[booster] implemented the torch ddd + resnet example (#3232)

* [booster] implemented the torch ddd + resnet example * polish code
2025-09-06 19:40:28 +00:00 · 2023-03-27 10:24:14 +08:00
parent 1a229045af
commit 73d3e4d309
22 changed files with 608 additions and 128 deletions
--- a/colossalai/checkpoint_io/general_checkpoint_io.py
+++ b/colossalai/checkpoint_io/general_checkpoint_io.py
@@ -10,57 +10,36 @@ __all__ = ['GeneralCheckpointIO']

 class GeneralCheckpointIO(CheckpointIO):

-    def load_model(self, model: nn.Module, checkpoint: str, strict: bool = True):
-        checkpoint = Path(checkpoint)
-        is_sharded = self.is_sharded_checkpoint(checkpoint)
+    def load_sharded_model(self, model: nn.Module, checkpoint: Path, strict: bool):
+        index_file_path = self.get_sharded_checkpoint_index_file(checkpoint)

-        if not is_sharded:
-            checkpoint = self.load_state_dict(checkpoint)
-            model.load_state_dict(checkpoint, strict=strict)
-        else:
-            # find the index file
-            checkpoint_path = Path(checkpoint)
-            index_file_path = self.get_sharded_checkpoint_index_file(checkpoint_path)
+        # iterate over the shard checkpoint files
+        # and load each
+        shard_files = self.get_checkpoint_shard_filenames(index_file_path)
+        for shard_file in shard_files:
+            shard_checkpoint = self.load_state_dict(shard_file)
+            model.load_state_dict(shard_checkpoint, strict=strict)

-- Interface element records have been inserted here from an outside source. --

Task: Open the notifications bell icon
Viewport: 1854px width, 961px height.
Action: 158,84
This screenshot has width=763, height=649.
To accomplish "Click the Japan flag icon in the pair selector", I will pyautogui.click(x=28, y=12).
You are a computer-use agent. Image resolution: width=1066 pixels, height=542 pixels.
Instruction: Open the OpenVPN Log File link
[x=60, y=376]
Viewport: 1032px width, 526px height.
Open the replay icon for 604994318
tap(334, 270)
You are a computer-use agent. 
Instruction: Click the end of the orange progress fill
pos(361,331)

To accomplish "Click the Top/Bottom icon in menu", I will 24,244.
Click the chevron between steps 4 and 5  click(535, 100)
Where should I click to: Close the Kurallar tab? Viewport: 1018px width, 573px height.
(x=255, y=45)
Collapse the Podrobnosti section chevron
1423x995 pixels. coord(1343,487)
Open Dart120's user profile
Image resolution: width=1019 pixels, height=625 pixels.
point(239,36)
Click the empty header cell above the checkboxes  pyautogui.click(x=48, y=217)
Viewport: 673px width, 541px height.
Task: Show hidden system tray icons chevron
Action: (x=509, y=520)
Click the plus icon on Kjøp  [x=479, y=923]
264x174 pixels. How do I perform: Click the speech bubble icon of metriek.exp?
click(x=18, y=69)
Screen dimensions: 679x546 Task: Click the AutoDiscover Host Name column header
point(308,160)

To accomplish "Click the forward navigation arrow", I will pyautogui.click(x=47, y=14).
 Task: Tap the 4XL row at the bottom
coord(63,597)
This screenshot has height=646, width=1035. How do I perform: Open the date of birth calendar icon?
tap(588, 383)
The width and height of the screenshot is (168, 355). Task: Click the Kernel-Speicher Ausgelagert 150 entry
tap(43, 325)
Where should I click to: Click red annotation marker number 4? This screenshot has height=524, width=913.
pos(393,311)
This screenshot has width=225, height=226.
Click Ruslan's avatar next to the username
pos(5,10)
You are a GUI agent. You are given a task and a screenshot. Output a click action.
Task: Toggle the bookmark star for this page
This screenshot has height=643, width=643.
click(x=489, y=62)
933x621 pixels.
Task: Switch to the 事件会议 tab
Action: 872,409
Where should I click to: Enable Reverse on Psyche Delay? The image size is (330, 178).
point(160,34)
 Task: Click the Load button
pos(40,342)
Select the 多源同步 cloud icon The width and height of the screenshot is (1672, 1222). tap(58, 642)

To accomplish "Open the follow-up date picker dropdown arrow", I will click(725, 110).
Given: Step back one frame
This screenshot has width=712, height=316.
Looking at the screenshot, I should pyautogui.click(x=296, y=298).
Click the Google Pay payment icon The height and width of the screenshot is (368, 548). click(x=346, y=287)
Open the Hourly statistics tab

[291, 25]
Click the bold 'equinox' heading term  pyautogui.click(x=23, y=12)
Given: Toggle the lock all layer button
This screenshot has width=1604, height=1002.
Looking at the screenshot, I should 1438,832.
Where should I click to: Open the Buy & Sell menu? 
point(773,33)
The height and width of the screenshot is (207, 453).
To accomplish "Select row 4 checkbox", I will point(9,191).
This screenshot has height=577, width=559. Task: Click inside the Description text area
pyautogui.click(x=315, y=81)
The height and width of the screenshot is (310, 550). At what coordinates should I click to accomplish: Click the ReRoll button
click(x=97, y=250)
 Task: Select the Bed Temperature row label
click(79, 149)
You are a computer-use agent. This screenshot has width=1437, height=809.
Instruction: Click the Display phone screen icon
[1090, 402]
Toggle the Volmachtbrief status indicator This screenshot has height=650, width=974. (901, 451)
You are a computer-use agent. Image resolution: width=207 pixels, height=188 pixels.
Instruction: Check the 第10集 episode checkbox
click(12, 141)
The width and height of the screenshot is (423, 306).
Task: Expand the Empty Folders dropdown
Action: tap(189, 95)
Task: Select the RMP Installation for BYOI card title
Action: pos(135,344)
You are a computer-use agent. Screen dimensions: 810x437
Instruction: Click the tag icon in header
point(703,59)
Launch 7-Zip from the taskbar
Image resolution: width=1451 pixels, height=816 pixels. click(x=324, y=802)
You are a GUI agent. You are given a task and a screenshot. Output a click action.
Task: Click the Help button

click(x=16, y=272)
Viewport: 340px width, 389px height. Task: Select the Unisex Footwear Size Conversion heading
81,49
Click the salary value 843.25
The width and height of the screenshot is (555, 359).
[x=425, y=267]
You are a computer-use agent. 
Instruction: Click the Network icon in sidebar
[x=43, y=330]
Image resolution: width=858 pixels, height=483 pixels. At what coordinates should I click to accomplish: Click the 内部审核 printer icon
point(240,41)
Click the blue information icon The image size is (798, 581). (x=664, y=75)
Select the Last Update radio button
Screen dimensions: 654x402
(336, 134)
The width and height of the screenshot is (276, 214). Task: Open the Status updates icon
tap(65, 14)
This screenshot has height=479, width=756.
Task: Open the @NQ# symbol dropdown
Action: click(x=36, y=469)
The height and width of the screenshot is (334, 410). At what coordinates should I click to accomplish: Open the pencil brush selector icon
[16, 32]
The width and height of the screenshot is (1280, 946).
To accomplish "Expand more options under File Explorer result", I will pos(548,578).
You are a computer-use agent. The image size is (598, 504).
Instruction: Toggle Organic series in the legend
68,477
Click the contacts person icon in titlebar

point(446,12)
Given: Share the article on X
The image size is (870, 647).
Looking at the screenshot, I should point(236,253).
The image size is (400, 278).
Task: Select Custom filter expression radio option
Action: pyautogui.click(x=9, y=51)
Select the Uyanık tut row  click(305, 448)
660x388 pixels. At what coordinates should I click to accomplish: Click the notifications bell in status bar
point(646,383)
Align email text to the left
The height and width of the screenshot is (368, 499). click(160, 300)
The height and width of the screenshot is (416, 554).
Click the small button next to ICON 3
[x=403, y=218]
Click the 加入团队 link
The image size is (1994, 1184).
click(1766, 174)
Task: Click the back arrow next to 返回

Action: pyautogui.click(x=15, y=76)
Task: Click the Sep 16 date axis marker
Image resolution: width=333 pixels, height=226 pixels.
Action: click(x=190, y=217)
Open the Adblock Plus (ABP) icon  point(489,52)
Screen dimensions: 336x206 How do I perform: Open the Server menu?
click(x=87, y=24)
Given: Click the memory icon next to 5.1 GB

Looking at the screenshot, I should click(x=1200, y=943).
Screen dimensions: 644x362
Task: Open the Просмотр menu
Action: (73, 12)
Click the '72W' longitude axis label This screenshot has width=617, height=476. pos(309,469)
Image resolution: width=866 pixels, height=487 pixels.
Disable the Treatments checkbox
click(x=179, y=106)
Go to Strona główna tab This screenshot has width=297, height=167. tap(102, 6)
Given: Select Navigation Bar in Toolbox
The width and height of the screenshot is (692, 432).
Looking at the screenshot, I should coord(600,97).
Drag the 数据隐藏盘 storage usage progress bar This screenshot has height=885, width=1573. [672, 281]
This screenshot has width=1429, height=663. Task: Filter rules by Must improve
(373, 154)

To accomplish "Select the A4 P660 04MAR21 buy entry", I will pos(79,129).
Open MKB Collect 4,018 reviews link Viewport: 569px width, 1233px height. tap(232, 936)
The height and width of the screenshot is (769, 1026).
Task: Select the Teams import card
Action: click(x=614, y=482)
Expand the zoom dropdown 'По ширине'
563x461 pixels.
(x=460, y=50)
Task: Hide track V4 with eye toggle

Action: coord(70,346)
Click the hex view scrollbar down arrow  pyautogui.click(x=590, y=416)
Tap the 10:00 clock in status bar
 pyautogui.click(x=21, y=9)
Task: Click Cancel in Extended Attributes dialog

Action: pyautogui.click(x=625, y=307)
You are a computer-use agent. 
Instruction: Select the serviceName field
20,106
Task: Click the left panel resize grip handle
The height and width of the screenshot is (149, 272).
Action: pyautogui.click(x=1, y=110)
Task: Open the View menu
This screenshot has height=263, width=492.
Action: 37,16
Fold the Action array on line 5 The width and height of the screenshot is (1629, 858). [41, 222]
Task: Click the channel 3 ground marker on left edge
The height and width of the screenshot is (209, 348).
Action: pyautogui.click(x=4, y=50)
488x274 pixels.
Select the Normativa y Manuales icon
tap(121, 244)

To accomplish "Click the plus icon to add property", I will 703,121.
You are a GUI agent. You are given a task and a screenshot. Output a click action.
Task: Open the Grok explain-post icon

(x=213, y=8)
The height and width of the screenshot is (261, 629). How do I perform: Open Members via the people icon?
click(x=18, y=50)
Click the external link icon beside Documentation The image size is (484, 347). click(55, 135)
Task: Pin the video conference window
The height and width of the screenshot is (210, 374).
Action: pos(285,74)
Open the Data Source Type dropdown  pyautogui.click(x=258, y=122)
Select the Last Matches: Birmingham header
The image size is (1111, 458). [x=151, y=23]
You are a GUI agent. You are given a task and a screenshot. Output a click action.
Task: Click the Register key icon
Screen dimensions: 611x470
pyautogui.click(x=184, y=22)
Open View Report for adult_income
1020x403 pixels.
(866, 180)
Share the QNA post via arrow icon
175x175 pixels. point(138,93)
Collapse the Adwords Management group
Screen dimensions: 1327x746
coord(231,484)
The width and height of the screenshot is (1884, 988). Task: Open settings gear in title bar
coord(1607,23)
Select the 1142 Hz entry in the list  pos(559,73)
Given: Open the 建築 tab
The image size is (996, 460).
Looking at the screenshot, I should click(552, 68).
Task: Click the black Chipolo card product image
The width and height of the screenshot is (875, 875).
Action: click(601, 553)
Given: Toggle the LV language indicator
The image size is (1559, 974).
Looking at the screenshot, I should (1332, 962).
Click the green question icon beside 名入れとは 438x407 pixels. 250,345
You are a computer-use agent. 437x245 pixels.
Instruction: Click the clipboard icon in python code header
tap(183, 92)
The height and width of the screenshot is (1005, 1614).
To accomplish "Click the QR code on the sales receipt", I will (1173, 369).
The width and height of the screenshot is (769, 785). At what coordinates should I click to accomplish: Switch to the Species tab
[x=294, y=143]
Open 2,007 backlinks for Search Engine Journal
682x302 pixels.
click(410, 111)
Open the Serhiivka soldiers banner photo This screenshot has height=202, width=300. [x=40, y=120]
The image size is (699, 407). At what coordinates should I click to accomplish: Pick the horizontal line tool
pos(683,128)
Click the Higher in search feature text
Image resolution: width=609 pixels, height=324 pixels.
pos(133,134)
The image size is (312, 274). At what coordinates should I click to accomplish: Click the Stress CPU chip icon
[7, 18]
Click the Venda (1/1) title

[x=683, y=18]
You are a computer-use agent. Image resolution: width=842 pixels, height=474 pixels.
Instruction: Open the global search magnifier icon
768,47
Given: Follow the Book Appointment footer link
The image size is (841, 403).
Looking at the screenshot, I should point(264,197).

-            # iterate over the shard checkpoint files
-            # and load each
-            shard_files = self.get_checkpoint_shard_filenames(index_file_path)
-            for shard_file in shard_files:
-                shard_checkpoint = self.load_state_dict(shard_file)
-                model.load_state_dict(shard_checkpoint, strict=strict)
+    def load_unsharded_model(self, model: nn.Module, checkpoint: Path, strict: bool):
+        checkpoint = self.load_state_dict(str(checkpoint))
+        model.load_state_dict(checkpoint, strict=strict)

-        return model
+    def save_sharded_model(self, model: nn.Module, checkpoint: Path, prefix: str, size_per_shard: int):
+        # TODO(FrankLeeeee): implement this method as it can be supported by Huggingface model
+        raise NotImplementedError("Sharded model checkpoint is not supported yet.")

-    def save_model(self,
-                   model: nn.Module,
-                   checkpoint: str,
-                   prefix: str = None,
-                   shard: bool = False,
-                   size_per_shard: int = 1024):
-        checkpoint = Path(checkpoint)
-        if shard:
-            # TODO(FrankLeeeee): implement checkpoint saving to sharded checkpoint
-            raise NotImplementedError("Not implemented yet")
-        else:
-            self.save_checkpoint(model.state_dict(), checkpoint)
+    def save_unsharded_model(self, model: nn.Module, checkpoint: Path):
+        self.save_checkpoint(model.state_dict(), checkpoint)

-    def load_optimizer(self, optimizer: Optimizer, checkpoint: str):
-        checkpoint = Path(checkpoint)
-        is_sharded = self.is_sharded_checkpoint(checkpoint)
+    def load_sharded_optimizer(self, optimizer: Optimizer, checkpoint: Path, prefix: str, size_per_shard: int):
+        raise NotImplementedError("Sharded optimizer checkpoint is not supported yet.")

-        if not is_sharded:
-            checkpoint = self.load_state_dict(checkpoint)
-            optimizer.load_state_dict(checkpoint)
-        else:
-            # TODO(FrankLeeeee): implement checkpoint loading from sharded checkpoint
-            # This is not an urgent feature, so we can leave it for later
-            # let's implement this when we test large-scale models
-            pass
-        return optimizer
+    def load_unsharded_optimizer(self, optimizer: Optimizer, checkpoint: Path):
+        checkpoint = self.load_state_dict(checkpoint)
+        optimizer.load_state_dict(checkpoint)

-    def save_optimizer(self, optimizer: Optimizer, checkpoint: str, shard: bool = False, size_per_shard: int = 1024):
-        if shard:
-            # TODO(FrankLeeeee): implement checkpoint saving to sharded checkpoint
-            pass
-        else:
-            self.save_checkpoint(optimizer.state_dict(), checkpoint)
+    def save_sharded_optimizer(self, optimizer: Optimizer, checkpoint: Path, prefix: str, size_per_shard: int):
+        raise NotImplementedError("Sharded optimizer checkpoint is not supported yet.")
+
+    def save_unsharded_optimizer(self, optimizer: Optimizer, checkpoint: Path):
+        self.save_checkpoint(optimizer.state_dict(), checkpoint)